We developed a model of spontaneously high human renin hypertension in the rat by producing two transgenic strains, one for human angiotensinogen with the endogenous promoter and one for human renin with the endogenous promoter. Neither transgenic strain was hypertensive. These strains were then crossed, producing a double transgenic strain. The double transgenic rats, both males and females, developed severe hypertension (mean systolic pressure, 200 mm Hg) and died after a mean of 55 days if untreated. The rats had a human plasma renin concentration of 269 +/- 381 (+/- SD) ng angiotensin I (Ang I)/mL per hour, plasma renin activity of 177 +/- 176 ng Ang I/mL per hour, rat angiotensinogen concentration of 1.49 +/- 1 mu g Ang I/mL, and human angiotensinogen concentration of 78 +/- 39 mu g Ang I/mL (n = 49).
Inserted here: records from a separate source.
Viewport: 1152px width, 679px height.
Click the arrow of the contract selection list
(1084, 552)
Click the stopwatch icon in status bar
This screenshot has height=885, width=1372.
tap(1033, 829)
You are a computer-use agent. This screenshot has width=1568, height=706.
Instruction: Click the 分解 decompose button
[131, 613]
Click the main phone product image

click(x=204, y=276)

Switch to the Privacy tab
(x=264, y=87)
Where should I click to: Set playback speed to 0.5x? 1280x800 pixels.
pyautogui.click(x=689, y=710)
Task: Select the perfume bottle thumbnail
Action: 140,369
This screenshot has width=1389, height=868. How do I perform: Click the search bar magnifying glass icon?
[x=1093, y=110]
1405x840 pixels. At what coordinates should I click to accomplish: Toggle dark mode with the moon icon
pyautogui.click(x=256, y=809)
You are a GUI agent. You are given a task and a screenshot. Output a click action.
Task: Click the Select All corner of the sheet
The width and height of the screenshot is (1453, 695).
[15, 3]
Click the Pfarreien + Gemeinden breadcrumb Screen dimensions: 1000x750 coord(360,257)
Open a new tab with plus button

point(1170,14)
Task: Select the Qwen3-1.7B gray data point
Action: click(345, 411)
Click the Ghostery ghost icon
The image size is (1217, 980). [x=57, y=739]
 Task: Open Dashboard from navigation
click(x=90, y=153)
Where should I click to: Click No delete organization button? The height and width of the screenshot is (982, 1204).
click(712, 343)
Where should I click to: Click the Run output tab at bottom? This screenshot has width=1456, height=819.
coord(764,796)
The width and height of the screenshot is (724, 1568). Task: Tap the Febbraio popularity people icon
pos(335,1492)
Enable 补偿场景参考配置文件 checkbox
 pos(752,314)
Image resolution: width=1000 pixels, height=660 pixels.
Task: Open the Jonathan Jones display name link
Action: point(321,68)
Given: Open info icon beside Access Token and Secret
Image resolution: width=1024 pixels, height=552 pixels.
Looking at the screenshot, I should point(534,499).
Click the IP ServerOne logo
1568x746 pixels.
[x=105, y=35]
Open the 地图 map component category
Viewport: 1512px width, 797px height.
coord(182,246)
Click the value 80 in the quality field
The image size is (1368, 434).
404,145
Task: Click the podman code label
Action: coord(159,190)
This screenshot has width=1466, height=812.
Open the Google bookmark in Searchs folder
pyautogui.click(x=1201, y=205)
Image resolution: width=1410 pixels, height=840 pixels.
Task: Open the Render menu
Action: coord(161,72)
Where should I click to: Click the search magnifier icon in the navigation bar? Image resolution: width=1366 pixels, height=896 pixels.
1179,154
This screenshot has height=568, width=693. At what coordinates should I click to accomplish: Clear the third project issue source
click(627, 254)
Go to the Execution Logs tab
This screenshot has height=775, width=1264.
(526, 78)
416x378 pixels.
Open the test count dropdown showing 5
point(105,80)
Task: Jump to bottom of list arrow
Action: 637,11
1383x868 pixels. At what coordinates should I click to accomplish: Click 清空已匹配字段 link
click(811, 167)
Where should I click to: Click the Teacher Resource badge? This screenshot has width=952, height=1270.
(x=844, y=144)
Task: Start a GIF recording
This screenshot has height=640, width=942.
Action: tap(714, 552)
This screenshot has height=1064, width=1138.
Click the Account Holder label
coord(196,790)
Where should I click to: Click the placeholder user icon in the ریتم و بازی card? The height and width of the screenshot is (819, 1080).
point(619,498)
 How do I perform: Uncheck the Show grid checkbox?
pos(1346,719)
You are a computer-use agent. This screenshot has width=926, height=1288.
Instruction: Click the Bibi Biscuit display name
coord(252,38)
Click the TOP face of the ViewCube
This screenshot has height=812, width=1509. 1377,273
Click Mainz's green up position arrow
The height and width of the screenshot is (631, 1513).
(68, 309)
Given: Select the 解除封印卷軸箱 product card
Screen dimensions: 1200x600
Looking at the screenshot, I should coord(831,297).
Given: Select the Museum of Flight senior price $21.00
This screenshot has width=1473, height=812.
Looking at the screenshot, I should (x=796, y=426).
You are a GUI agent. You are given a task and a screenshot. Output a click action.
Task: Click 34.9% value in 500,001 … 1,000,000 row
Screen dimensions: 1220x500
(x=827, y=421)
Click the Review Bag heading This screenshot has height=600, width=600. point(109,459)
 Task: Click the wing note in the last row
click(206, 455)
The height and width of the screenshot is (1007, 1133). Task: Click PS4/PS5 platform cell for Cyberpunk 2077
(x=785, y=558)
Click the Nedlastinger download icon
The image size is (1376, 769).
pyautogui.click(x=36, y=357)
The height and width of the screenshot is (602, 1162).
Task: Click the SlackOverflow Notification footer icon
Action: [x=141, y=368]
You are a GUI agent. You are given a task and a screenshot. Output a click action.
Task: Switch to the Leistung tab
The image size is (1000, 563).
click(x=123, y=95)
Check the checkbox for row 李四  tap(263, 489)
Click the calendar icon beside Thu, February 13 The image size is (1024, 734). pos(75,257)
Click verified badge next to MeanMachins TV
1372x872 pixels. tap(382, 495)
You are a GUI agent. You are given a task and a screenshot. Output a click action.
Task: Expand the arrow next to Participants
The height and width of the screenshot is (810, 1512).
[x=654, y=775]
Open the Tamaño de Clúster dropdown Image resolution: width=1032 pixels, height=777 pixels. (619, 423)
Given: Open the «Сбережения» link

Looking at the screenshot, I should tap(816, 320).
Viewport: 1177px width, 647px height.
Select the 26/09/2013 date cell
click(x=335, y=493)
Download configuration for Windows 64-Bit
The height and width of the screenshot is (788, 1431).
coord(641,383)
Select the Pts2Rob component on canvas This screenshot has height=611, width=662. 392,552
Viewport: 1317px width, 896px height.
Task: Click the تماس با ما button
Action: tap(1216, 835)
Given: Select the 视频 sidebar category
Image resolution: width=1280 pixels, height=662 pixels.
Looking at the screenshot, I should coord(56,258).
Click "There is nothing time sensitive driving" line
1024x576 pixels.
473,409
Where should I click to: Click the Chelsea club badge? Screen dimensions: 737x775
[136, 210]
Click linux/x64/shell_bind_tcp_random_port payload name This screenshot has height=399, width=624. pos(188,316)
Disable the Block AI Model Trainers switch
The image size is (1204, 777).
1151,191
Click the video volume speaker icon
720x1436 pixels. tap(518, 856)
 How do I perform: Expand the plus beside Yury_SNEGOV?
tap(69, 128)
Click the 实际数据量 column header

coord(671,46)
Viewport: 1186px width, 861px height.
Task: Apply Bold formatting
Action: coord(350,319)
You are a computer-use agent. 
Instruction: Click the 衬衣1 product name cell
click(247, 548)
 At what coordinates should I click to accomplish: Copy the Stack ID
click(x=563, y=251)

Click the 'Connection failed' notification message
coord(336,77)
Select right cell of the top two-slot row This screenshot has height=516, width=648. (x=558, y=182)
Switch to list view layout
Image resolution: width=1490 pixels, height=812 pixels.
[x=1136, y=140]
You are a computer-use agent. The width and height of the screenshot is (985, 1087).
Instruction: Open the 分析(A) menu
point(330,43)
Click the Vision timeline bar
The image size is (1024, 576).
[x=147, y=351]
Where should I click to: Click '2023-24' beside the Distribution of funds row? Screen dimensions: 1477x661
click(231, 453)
Control rats had plasma renin activity of 3.7 +/- 3.9 ng Ang I/mL per hour and rat angiotensinogen of 1.32 +/- 0.16 mu g Ang I/mL. Angiotensinogen transgene expression by RNase protection assay was ubiquitously present but most prominent in liver. Renin transgene expression was high in kidney but absent in liver. The rats featured severe cardiac hypertrophy, with increased cross section of cardiomyocytes but little myocardial fibrosis. The kidneys showed atrophic tubules, thickened vessel walls, and increased interstitium. Both the angiotensin-converting enzyme inhibitor lisinopril and the specific human renin inhibitor remikiren lowered blood pressure to normal values. Double transgenic mice have been developed that exhibit features quite similar to those described here; their gene expressions are similar. The specificity of rodent and human renin is similarly documented. Although many elegant physiological studies can now be done in mice, rats nevertheless offer flexibility, particularly in terms of detailed cardiac and renal physiology and pharmacology. We conclude that this double transgenic strain will facilitate simultaneous investigation of genetic and pathophysiological aspects of renin-induced hypertension. The fact that human renin can be studied in the rat is a unique feature of this model.